VERLAINE crônica de hamilton alves

 

 

 

                            Paul Verlaine foi um dos maiores poetas do século XIX, cujos poemas ainda ressoam, um dos quais com mais freqüência que os demais – “Chanson d’Automne” (ou Canção de Outono), que é de uma beleza fora do comum, pela sua musicalidade e feitura muito bem organizada, contendo os versos e as palavras estritamente necessárias, como se fosse concebido a compasso.

                            Verlaine foi amigo de Rimbaud. Os dois tiveram um envolvimento rumorosíssimo, inclusive no plano da recíproca homossexualidade. Eram dois libertinos em toda a extensão do termo, pouco se lixando para as convenções ou limites impostos pela sociedade da época.

                            Rimbaud, ao que se diz, virou a cabeça do amigo, que era casado e que, com a mulher, em decorrência de tal ligação, viveu momentos difíceis. Até que veio a se consumar quase um crime de homicídio, tendo Verlaine, numa acesa discussão ou conflito com Rimbaud, disparado um tiro de revólver, que por pouco não o atingiu mortalmente. A partir desse episódio, os dois se reconciliaram, mas não foram os mesmos amigos de antes. Até porque Rimbaud, na sua loucura de comportamento, acabou indo para uma cidade da Abissínia, onde, na intenção de enriquecer, ao que se diz, traficou com armas.

                            E a poesia onde ficou?

                            Teve uma única resposta, bem típica de seu temperamento: “à la merde la poésie”.

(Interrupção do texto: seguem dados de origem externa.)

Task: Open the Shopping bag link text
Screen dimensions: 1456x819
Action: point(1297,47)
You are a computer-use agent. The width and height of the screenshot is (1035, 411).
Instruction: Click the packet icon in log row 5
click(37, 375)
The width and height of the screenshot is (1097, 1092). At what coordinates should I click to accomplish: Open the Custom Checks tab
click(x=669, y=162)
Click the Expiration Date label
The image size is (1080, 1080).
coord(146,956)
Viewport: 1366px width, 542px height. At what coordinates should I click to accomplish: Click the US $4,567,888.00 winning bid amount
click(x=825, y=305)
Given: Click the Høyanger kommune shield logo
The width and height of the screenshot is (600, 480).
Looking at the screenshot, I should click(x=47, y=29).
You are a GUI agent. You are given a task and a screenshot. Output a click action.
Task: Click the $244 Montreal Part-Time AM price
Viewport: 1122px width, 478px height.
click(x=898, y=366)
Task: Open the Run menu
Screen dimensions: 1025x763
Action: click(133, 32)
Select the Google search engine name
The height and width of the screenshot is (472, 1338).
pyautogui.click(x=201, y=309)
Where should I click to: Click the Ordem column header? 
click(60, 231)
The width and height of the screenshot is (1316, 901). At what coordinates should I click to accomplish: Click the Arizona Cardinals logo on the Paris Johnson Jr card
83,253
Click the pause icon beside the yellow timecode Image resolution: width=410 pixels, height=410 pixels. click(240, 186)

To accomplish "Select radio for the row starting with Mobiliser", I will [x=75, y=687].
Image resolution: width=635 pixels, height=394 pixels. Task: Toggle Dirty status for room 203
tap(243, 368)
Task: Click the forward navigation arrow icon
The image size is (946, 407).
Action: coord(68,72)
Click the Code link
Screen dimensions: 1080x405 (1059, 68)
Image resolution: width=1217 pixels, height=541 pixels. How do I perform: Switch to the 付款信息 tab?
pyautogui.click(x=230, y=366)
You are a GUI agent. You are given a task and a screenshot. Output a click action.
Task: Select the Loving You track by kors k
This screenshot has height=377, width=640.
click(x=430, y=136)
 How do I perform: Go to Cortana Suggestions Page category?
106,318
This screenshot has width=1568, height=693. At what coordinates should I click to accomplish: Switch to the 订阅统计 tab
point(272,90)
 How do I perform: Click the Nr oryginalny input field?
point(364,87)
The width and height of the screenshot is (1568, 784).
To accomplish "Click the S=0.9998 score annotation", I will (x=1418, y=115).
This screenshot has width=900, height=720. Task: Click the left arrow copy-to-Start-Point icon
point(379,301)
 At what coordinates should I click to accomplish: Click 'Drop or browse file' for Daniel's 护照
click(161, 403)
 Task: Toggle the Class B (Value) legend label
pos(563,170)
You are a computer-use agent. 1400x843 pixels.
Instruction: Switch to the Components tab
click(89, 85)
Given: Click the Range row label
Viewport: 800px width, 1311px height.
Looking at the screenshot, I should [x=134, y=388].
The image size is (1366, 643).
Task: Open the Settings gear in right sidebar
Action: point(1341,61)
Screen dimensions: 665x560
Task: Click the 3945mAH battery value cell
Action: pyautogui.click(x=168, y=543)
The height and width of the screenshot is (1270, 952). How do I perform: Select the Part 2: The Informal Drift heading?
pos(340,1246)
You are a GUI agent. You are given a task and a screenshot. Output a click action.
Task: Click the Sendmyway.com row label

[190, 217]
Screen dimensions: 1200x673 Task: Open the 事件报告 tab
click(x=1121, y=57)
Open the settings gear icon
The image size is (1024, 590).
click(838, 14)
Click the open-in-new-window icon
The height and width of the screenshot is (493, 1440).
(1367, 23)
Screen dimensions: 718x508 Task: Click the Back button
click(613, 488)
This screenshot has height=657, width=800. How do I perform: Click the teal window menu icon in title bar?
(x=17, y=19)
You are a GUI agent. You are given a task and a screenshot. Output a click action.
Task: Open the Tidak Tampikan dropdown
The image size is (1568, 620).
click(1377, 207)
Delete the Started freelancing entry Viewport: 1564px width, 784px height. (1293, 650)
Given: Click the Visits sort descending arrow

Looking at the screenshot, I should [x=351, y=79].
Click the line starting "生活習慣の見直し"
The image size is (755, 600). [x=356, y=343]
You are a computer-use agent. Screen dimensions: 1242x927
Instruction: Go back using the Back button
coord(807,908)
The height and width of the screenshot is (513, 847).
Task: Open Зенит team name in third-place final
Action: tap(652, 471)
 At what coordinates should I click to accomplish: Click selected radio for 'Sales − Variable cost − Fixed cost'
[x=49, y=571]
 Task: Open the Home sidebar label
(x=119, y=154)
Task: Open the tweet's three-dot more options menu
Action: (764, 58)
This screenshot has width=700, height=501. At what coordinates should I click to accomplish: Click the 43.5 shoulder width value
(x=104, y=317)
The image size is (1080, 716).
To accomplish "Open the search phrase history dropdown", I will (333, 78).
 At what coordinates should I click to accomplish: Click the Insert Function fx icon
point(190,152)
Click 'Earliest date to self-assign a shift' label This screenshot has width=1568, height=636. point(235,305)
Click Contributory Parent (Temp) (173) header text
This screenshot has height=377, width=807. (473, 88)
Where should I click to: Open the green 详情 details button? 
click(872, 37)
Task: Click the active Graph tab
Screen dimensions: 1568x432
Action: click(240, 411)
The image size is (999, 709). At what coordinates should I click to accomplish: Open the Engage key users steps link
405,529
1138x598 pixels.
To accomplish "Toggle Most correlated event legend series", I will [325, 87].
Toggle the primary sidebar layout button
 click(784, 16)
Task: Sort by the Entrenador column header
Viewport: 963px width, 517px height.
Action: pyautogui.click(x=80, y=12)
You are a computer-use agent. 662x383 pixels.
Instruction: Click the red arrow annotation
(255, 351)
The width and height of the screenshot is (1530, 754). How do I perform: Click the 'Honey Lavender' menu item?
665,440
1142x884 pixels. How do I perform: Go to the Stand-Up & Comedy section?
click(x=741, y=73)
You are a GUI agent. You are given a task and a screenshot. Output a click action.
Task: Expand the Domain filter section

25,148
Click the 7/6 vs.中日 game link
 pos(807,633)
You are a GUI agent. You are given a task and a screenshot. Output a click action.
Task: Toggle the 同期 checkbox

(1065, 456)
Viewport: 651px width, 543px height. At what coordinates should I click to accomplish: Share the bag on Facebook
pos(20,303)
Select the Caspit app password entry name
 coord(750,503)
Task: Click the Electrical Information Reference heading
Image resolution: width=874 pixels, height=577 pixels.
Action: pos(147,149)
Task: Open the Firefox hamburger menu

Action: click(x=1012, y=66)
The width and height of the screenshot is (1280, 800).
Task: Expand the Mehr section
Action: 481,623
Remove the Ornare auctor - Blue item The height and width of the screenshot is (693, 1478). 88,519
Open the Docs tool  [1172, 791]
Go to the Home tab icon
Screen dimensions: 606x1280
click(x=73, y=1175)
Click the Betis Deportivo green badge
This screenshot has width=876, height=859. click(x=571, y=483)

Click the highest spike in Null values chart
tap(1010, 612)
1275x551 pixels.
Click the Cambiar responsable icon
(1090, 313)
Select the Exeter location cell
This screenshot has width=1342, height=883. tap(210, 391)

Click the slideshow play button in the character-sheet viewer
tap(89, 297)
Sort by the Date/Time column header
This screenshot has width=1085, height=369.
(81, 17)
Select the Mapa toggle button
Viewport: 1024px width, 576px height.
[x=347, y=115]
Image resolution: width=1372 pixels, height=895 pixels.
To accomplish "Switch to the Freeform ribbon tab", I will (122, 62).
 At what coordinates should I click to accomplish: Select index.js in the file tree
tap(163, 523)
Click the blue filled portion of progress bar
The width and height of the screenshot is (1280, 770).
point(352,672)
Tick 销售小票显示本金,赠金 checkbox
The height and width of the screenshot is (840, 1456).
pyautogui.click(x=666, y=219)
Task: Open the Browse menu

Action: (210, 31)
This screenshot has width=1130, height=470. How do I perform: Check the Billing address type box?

                            O fim de Rimbaud foi muito triste. Voltou à cidade natal, Charlesville, sendo acolhido pela irmã, que dele cuidou até o fim da vida. Amputou uma perna por essa ocasião. Viveu até os 37 anos. O suficiente para deixar um legado literário dos mais importantes e ricos, como é o caso de “Une saison en enfer”, sobre o qual exegetas dos mais renomados têm feito as mais extravagantes ilações.

                            Deixou poemas imortais, como “Le bateau ivre” (O barco bêbedo), que é vazado em termos extremamente herméticos, que ainda hoje não se conhece o verdadeiro significado. Uns reputam como sendo uma descrição da vida do poeta. Penso que essa interpretação está mais próxima da realidade. O “barco” seria o próprio Rimbaud, em sua difícil trajetória pelo rio em que navega, cheio de empecilhos e obstáculos de toda ordem.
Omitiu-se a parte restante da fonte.